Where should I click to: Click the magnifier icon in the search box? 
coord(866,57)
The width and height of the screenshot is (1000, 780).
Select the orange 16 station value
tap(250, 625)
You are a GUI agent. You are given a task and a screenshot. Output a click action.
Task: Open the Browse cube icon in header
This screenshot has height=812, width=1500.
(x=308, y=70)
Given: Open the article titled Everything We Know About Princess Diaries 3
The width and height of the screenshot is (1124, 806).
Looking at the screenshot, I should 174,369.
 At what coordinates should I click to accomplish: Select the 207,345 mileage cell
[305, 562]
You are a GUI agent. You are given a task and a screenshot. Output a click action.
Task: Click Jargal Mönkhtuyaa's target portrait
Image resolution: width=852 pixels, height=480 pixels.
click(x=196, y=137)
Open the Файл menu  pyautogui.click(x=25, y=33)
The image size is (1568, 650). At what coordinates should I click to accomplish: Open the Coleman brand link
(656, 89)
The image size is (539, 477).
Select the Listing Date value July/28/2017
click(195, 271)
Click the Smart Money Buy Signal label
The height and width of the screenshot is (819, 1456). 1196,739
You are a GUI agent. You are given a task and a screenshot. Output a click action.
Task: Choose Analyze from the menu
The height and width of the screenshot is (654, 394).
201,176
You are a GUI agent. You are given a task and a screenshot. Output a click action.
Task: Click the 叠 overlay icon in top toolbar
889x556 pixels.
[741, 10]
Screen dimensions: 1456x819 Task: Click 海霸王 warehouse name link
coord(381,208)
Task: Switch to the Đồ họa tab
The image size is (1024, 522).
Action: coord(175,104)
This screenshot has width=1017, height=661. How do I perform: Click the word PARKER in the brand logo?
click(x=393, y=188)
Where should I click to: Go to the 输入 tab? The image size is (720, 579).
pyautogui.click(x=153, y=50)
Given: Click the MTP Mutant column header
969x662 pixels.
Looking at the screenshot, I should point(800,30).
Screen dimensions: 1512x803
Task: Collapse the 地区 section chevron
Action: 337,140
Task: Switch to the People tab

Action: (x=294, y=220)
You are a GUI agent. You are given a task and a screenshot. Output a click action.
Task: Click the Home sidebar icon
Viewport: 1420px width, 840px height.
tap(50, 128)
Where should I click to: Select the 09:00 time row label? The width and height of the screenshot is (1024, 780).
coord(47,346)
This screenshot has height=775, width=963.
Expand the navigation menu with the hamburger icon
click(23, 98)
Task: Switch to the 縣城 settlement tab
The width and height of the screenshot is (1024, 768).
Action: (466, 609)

What the task requires: Turn every nonblank line of the records above into a JSON list of strings, with one string per line.

The reply:
[
  "Where should I click to: Click the magnifier icon in the search box? ",
  "coord(866,57)",
  "The width and height of the screenshot is (1000, 780).",
  "Select the orange 16 station value",
  "tap(250, 625)",
  "You are a GUI agent. You are given a task and a screenshot. Output a click action.",
  "Task: Open the Browse cube icon in header",
  "This screenshot has height=812, width=1500.",
  "(x=308, y=70)",
  "Given: Open the article titled Everything We Know About Princess Diaries 3",
  "The width and height of the screenshot is (1124, 806).",
  "Looking at the screenshot, I should 174,369.",
  " At what coordinates should I click to accomplish: Select the 207,345 mileage cell",
  "[305, 562]",
  "You are a GUI agent. You are given a task and a screenshot. Output a click action.",
  "Task: Click Jargal Mönkhtuyaa's target portrait",
  "Image resolution: width=852 pixels, height=480 pixels.",
  "click(x=196, y=137)",
  "Open the Файл menu  pyautogui.click(x=25, y=33)",
  "The image size is (1568, 650). At what coordinates should I click to accomplish: Open the Coleman brand link",
  "(656, 89)",
  "The image size is (539, 477).",
  "Select the Listing Date value July/28/2017",
  "click(195, 271)",
  "Click the Smart Money Buy Signal label",
  "The height and width of the screenshot is (819, 1456). 1196,739",
  "You are a GUI agent. You are given a task and a screenshot. Output a click action.",
  "Task: Choose Analyze from the menu",
  "The height and width of the screenshot is (654, 394).",
  "201,176",
  "You are a GUI agent. You are given a task and a screenshot. Output a click action.",
  "Task: Click the 叠 overlay icon in top toolbar",
  "889x556 pixels.",
  "[741, 10]",
  "Screen dimensions: 1456x819 Task: Click 海霸王 warehouse name link",
  "coord(381,208)",
  "Task: Switch to the Đồ họa tab",
  "The image size is (1024, 522).",
  "Action: coord(175,104)",
  "This screenshot has width=1017, height=661. How do I perform: Click the word PARKER in the brand logo?",
  "click(x=393, y=188)",
  "Where should I click to: Go to the 输入 tab? The image size is (720, 579).",
  "pyautogui.click(x=153, y=50)",
  "Given: Click the MTP Mutant column header",
  "969x662 pixels.",
  "Looking at the screenshot, I should point(800,30).",
  "Screen dimensions: 1512x803",
  "Task: Collapse the 地区 section chevron",
  "Action: 337,140",
  "Task: Switch to the People tab",
  "Action: (x=294, y=220)",
  "You are a GUI agent. You are given a task and a screenshot. Output a click action.",
  "Task: Click the Home sidebar icon",
  "Viewport: 1420px width, 840px height.",
  "tap(50, 128)",
  "Where should I click to: Select the 09:00 time row label? The width and height of the screenshot is (1024, 780).",
  "coord(47,346)",
  "This screenshot has height=775, width=963.",
  "Expand the navigation menu with the hamburger icon",
  "click(23, 98)",
  "Task: Switch to the 縣城 settlement tab",
  "The width and height of the screenshot is (1024, 768).",
  "Action: (466, 609)"
]